[Extracted information]
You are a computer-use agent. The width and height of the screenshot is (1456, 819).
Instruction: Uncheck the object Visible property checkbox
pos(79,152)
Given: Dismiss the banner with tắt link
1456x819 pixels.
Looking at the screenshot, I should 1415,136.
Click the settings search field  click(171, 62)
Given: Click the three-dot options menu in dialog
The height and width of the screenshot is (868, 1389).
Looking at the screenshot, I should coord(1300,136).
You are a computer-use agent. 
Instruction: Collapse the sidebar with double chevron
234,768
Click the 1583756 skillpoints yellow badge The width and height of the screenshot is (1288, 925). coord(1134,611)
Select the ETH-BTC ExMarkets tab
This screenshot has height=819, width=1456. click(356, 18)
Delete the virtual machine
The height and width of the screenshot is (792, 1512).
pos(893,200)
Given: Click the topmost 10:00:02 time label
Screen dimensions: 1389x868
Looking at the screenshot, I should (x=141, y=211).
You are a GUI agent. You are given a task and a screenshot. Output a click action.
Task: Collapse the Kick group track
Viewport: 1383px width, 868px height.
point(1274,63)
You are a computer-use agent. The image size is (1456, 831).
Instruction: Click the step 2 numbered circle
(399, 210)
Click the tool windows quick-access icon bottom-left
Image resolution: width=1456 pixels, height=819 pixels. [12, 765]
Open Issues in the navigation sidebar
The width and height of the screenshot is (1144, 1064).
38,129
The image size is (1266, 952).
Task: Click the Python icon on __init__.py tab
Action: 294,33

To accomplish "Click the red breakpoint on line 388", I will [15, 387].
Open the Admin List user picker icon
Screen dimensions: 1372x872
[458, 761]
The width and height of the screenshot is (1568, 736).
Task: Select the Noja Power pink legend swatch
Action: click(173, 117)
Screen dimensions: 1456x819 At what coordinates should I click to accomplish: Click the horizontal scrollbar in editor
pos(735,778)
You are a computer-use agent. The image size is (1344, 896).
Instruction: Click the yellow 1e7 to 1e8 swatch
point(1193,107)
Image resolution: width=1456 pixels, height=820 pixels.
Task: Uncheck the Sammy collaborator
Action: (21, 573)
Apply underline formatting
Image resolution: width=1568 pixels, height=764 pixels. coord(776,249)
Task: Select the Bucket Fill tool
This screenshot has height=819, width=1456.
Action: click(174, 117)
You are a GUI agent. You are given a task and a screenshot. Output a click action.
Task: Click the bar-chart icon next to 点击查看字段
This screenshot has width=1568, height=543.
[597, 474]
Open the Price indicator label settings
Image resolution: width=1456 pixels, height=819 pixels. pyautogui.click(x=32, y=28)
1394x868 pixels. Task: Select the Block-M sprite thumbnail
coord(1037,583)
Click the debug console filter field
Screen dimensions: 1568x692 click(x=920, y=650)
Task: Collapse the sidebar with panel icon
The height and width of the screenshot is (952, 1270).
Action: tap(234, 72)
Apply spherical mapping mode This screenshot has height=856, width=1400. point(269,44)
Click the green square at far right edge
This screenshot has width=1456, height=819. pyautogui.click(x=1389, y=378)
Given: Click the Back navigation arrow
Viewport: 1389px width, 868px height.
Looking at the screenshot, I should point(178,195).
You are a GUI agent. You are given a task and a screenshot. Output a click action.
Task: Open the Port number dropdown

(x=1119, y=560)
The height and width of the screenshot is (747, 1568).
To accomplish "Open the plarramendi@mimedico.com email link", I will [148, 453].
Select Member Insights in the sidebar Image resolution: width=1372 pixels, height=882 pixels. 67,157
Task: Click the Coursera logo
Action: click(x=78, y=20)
[/Extracted information]
## Exercise directions
An exact transcription of the data above is required.

## Finished exercise
You are a computer-use agent. The width and height of the screenshot is (1456, 819).
Instruction: Uncheck the object Visible property checkbox
pos(79,152)
Given: Dismiss the banner with tắt link
1456x819 pixels.
Looking at the screenshot, I should 1415,136.
Click the settings search field  click(171, 62)
Given: Click the three-dot options menu in dialog
The height and width of the screenshot is (868, 1389).
Looking at the screenshot, I should coord(1300,136).
You are a computer-use agent. 
Instruction: Collapse the sidebar with double chevron
234,768
Click the 1583756 skillpoints yellow badge The width and height of the screenshot is (1288, 925). coord(1134,611)
Select the ETH-BTC ExMarkets tab
This screenshot has height=819, width=1456. click(356, 18)
Delete the virtual machine
The height and width of the screenshot is (792, 1512).
pos(893,200)
Given: Click the topmost 10:00:02 time label
Screen dimensions: 1389x868
Looking at the screenshot, I should (x=141, y=211).
You are a GUI agent. You are given a task and a screenshot. Output a click action.
Task: Collapse the Kick group track
Viewport: 1383px width, 868px height.
point(1274,63)
You are a computer-use agent. The image size is (1456, 831).
Instruction: Click the step 2 numbered circle
(399, 210)
Click the tool windows quick-access icon bottom-left
Image resolution: width=1456 pixels, height=819 pixels. [12, 765]
Open Issues in the navigation sidebar
The width and height of the screenshot is (1144, 1064).
38,129
The image size is (1266, 952).
Task: Click the Python icon on __init__.py tab
Action: 294,33

To accomplish "Click the red breakpoint on line 388", I will [15, 387].
Open the Admin List user picker icon
Screen dimensions: 1372x872
[458, 761]
The width and height of the screenshot is (1568, 736).
Task: Select the Noja Power pink legend swatch
Action: click(173, 117)
Screen dimensions: 1456x819 At what coordinates should I click to accomplish: Click the horizontal scrollbar in editor
pos(735,778)
You are a computer-use agent. The image size is (1344, 896).
Instruction: Click the yellow 1e7 to 1e8 swatch
point(1193,107)
Image resolution: width=1456 pixels, height=820 pixels.
Task: Uncheck the Sammy collaborator
Action: (21, 573)
Apply underline formatting
Image resolution: width=1568 pixels, height=764 pixels. coord(776,249)
Task: Select the Bucket Fill tool
This screenshot has height=819, width=1456.
Action: click(174, 117)
You are a GUI agent. You are given a task and a screenshot. Output a click action.
Task: Click the bar-chart icon next to 点击查看字段
This screenshot has width=1568, height=543.
[597, 474]
Open the Price indicator label settings
Image resolution: width=1456 pixels, height=819 pixels. pyautogui.click(x=32, y=28)
1394x868 pixels. Task: Select the Block-M sprite thumbnail
coord(1037,583)
Click the debug console filter field
Screen dimensions: 1568x692 click(x=920, y=650)
Task: Collapse the sidebar with panel icon
The height and width of the screenshot is (952, 1270).
Action: tap(234, 72)
Apply spherical mapping mode This screenshot has height=856, width=1400. point(269,44)
Click the green square at far right edge
This screenshot has width=1456, height=819. pyautogui.click(x=1389, y=378)
Given: Click the Back navigation arrow
Viewport: 1389px width, 868px height.
Looking at the screenshot, I should point(178,195).
You are a GUI agent. You are given a task and a screenshot. Output a click action.
Task: Open the Port number dropdown

(x=1119, y=560)
The height and width of the screenshot is (747, 1568).
To accomplish "Open the plarramendi@mimedico.com email link", I will [148, 453].
Select Member Insights in the sidebar Image resolution: width=1372 pixels, height=882 pixels. 67,157
Task: Click the Coursera logo
Action: click(x=78, y=20)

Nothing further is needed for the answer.